Sind die Sachen höchstrichterlich entschieden?
Hier hat der Europäische Gerichtshof (EuGH), das höchste europäische Gericht in Luxemburg, über die Auslegung europäischen Rechts entschieden. Alle nationalen Gerichte innerhalb der europäischen Union werden sich an diese Rechtsprechung halten müssen und es wird somit keine weiteren Entscheidungen in diesen Angelegenheiten mehr geben.
Wie wirken sich die Urteile am Ende auf die Verbraucher aus?
Die Verbraucherin beziehungsweise der Verbraucher hat jetzt Gewissheit über die Handhabung der pauschalen Zahlung der 250 Euro Entschädigung für einen um mehr als drei Stunden verspäteten Flieger.
Das EuGH-Urteil schafft Rechtssicherheit und -klarheit. Denn es wird auf den Sinn und Zweck der Entschädigungszahlung nach der EG-Fluggastrechte-Verordnung abgestellt. Dieser besteht ja darin, eine Entschädigung für nutzlos am Flughafen aufgrund der Verspätung vergeudete Zeit zu leisten. Wer sich jedoch nicht „umsonst“ am Flughafen abfertigen lässt oder eigeninitiativ auf einen anderen Flug umbucht, dem entgeht somit der pauschale Entschädigungsanspruch auf 250 Euro nach der EG-Fluggastrechte-Verordnung. Eine eventuelle Schadensersatzforderung nach anderen Vorschriften bleibt davon jedenfalls unberührt.

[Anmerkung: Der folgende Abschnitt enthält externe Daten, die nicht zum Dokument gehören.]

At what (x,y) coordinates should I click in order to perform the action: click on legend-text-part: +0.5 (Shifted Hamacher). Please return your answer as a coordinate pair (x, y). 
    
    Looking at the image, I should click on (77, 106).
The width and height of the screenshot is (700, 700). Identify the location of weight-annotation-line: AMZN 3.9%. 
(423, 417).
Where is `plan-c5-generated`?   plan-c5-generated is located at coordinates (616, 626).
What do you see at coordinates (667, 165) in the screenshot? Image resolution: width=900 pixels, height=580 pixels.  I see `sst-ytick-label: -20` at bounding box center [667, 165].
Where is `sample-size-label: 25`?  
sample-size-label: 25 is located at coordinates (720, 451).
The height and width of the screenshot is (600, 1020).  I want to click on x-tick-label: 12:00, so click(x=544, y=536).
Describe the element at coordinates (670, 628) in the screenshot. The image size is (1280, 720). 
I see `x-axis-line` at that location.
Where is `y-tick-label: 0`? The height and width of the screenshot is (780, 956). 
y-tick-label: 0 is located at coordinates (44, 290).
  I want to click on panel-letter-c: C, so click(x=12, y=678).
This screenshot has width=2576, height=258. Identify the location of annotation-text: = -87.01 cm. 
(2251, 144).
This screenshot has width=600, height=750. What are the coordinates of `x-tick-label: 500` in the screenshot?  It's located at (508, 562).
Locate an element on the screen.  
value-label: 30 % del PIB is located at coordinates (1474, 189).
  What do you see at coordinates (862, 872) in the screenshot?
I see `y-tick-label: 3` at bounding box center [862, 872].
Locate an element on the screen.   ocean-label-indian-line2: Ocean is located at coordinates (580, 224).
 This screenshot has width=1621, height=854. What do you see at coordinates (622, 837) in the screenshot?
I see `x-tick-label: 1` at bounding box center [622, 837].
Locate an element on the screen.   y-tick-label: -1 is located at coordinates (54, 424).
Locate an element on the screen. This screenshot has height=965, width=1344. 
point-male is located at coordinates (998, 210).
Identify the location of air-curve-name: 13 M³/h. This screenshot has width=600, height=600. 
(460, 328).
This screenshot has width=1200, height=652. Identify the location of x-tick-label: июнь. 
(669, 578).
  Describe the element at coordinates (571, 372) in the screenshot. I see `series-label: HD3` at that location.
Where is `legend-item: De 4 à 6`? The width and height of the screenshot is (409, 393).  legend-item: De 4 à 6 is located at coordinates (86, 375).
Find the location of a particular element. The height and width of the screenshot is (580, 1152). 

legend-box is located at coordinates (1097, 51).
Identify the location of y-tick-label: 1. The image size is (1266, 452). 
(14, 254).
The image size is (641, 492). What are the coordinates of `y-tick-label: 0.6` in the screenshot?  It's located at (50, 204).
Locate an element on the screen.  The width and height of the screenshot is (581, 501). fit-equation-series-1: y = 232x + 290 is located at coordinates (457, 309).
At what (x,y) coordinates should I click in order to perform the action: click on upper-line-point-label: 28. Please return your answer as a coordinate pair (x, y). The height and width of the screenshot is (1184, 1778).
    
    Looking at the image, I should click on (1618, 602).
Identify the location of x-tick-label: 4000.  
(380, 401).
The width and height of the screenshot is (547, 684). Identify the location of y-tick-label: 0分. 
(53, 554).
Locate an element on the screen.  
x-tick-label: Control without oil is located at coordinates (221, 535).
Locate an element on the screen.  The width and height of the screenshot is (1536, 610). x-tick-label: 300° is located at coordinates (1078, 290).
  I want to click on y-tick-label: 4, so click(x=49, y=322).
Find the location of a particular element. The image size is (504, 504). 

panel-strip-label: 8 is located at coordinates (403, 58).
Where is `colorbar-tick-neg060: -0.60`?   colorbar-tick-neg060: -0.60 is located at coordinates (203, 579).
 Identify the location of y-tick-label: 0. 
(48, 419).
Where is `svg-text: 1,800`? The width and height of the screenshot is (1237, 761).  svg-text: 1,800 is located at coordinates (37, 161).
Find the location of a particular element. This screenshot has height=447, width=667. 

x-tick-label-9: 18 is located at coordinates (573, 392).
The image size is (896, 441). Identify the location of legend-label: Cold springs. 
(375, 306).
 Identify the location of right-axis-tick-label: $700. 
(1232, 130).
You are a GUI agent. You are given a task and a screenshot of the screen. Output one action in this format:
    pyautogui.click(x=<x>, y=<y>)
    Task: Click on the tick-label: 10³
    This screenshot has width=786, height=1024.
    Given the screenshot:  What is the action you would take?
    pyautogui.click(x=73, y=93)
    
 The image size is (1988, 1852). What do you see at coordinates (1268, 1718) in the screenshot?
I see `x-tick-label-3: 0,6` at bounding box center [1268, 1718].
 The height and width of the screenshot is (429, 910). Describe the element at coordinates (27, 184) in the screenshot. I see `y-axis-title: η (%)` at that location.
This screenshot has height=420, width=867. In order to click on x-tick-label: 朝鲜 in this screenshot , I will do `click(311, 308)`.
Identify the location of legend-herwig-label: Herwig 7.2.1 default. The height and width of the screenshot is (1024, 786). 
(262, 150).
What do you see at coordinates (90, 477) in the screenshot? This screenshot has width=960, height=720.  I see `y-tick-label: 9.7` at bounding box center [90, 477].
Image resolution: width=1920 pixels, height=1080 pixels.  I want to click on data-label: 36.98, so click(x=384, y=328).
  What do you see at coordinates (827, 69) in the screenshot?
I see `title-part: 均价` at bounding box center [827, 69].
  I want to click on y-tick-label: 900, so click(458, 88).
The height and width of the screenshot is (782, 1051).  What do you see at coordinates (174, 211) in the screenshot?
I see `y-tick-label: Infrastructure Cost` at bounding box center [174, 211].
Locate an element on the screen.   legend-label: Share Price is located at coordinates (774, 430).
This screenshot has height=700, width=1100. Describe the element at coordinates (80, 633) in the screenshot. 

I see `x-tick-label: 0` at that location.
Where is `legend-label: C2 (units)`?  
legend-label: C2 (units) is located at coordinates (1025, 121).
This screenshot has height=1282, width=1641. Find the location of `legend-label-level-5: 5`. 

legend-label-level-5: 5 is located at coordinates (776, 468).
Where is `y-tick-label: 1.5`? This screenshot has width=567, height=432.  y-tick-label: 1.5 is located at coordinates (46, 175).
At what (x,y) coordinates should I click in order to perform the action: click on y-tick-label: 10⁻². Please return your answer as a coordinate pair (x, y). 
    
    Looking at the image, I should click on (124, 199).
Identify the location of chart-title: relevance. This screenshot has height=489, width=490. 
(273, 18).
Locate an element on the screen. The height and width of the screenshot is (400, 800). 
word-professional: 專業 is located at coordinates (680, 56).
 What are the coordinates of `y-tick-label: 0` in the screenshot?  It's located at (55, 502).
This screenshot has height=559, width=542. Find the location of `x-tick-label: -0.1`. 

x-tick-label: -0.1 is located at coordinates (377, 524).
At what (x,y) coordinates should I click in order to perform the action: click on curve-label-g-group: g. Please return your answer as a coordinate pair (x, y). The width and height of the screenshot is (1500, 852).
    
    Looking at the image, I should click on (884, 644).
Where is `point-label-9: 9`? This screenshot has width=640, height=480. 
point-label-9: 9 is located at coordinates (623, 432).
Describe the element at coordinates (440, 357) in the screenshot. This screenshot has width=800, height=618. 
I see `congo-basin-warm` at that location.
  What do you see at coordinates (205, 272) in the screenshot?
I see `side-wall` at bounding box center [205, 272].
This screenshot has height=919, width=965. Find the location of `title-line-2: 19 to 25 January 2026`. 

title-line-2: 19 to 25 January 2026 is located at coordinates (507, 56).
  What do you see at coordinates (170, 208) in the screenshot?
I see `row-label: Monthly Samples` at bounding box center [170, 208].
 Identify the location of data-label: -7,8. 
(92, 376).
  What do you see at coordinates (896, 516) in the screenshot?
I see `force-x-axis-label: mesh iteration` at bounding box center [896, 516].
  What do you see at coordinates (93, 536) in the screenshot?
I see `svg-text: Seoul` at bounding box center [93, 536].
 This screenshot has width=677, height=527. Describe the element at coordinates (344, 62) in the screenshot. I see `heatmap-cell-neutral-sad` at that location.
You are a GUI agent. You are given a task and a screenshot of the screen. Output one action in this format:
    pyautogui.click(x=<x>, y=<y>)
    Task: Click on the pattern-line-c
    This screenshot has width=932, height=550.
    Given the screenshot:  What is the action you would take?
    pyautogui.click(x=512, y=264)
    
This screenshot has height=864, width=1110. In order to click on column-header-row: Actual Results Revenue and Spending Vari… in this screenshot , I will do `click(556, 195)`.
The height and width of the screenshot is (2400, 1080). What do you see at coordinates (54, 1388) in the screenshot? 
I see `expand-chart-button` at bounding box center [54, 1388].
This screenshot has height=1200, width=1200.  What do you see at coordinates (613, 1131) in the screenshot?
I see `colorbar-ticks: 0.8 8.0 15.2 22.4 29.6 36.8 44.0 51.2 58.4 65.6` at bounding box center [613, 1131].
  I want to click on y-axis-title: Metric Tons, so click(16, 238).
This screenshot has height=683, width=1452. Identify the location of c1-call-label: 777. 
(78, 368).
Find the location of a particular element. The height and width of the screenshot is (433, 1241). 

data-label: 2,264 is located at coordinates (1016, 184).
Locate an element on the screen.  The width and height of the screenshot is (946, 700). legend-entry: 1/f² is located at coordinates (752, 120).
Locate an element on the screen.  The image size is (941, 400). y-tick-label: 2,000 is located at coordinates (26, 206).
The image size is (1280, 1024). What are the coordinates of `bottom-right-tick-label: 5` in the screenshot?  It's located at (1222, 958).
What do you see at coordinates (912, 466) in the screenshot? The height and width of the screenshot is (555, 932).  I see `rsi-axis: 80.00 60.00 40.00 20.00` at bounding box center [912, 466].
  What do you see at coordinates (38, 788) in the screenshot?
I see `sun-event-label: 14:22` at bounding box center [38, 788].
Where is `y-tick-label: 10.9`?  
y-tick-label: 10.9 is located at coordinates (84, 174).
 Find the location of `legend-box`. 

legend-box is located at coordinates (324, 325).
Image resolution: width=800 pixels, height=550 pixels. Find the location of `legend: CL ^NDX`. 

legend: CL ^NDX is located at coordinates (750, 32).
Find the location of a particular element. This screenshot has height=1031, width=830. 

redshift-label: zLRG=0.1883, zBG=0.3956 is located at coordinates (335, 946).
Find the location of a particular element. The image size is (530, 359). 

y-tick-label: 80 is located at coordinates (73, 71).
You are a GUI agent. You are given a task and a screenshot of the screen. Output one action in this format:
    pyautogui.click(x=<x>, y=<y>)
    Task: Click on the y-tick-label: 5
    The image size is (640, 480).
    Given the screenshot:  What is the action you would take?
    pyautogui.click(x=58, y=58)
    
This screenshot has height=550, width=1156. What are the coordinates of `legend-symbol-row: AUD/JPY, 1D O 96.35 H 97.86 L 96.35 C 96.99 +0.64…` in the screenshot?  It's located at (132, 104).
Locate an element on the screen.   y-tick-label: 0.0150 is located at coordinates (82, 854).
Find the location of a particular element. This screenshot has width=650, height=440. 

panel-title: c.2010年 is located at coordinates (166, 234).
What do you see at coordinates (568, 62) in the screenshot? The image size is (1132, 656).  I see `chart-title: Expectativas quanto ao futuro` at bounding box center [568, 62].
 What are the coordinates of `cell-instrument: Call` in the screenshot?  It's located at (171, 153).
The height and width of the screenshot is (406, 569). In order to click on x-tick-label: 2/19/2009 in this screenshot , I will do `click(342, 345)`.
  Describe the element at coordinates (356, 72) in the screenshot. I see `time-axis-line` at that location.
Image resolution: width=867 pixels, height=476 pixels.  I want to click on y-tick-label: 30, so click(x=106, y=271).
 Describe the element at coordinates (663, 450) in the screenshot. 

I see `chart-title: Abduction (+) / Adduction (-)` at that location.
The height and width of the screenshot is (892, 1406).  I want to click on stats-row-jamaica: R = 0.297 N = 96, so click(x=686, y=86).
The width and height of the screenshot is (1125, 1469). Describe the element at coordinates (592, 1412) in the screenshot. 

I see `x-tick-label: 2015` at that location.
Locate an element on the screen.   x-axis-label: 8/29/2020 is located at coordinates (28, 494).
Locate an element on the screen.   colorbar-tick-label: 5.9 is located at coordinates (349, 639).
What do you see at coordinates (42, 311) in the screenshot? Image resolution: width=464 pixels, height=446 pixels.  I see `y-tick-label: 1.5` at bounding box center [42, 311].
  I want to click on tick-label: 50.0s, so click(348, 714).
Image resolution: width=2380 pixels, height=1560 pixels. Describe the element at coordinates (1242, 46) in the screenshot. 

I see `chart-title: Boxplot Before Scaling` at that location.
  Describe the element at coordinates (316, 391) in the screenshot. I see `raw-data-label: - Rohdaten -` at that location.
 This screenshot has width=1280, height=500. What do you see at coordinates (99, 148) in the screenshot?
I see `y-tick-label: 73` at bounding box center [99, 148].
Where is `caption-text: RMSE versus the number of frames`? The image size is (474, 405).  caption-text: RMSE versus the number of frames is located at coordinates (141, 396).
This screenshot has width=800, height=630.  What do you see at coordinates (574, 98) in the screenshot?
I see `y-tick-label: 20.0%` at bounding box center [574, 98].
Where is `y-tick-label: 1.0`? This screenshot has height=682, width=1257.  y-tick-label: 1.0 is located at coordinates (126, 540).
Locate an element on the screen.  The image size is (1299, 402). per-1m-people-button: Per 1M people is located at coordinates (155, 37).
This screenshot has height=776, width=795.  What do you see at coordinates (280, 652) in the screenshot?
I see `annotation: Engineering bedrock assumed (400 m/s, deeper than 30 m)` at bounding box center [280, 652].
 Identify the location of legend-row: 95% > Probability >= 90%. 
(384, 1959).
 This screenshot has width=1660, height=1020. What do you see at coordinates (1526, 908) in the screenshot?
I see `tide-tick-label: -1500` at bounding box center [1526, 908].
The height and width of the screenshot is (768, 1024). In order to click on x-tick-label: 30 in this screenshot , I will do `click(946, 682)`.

Sind die Entscheidungen gut?
Ja, Daumen uneingeschränkt nach oben. Die Urteile sind in gewisser Weise nur konsequent. Auf den ersten Blick würde man es durchaus als verbraucherfreundlicher erachten, wenn den Klägern in obengenannten Konstellationen ein Entschädigungsanspruch zugesprochen werden würde. Bei näherer Betrachtung kommt man jedoch zu einem anderen Ergebnis: Sinn und Zweck der Entschädigungsleistung nach der EG-Fluggastrechte-Verordnung ist es, der Verbraucherin beziehungsweise dem Verbraucher pauschal einen Ersatz für aufgrund der Verspätung erlittenen Ärgernisse und Unannehmlichkeiten zu gewähren. Von entschädigungsbedürftigen Ärgernissen und Unannehmlichkeiten kann in den beiden hier behandelten und beurteilten Fallgestaltungen jedenfalls keine Rede sein.
Was kann der Verbraucher jetzt tun?
Immer dann, wenn die Verbraucherin oder der Verbraucher Ärgernissen oder Unannehmlichkeiten aufgrund einer Flugverspätung von drei Stunden oder mehr ausgesetzt sind, kommt ein pauschaler Entschädigungsanspruch in Höhe von 250 Euroin Betracht. Dies gilt nach diesem Urteil jedoch nur im Fall des „Abgefertigt-Seins“ beziehungsweise des „Nicht-Zeitsparenden-Umgebucht-Habens“. Nur dann sollte man, dann aber berechtigterweise, auf seinem Anspruch bestehen.
Wo sind die Urteile zu finden?
Die Urteile des EuGH vom 25.01.2024 haben die Aktenzeichen Az C-474/22 und Az C-54/23.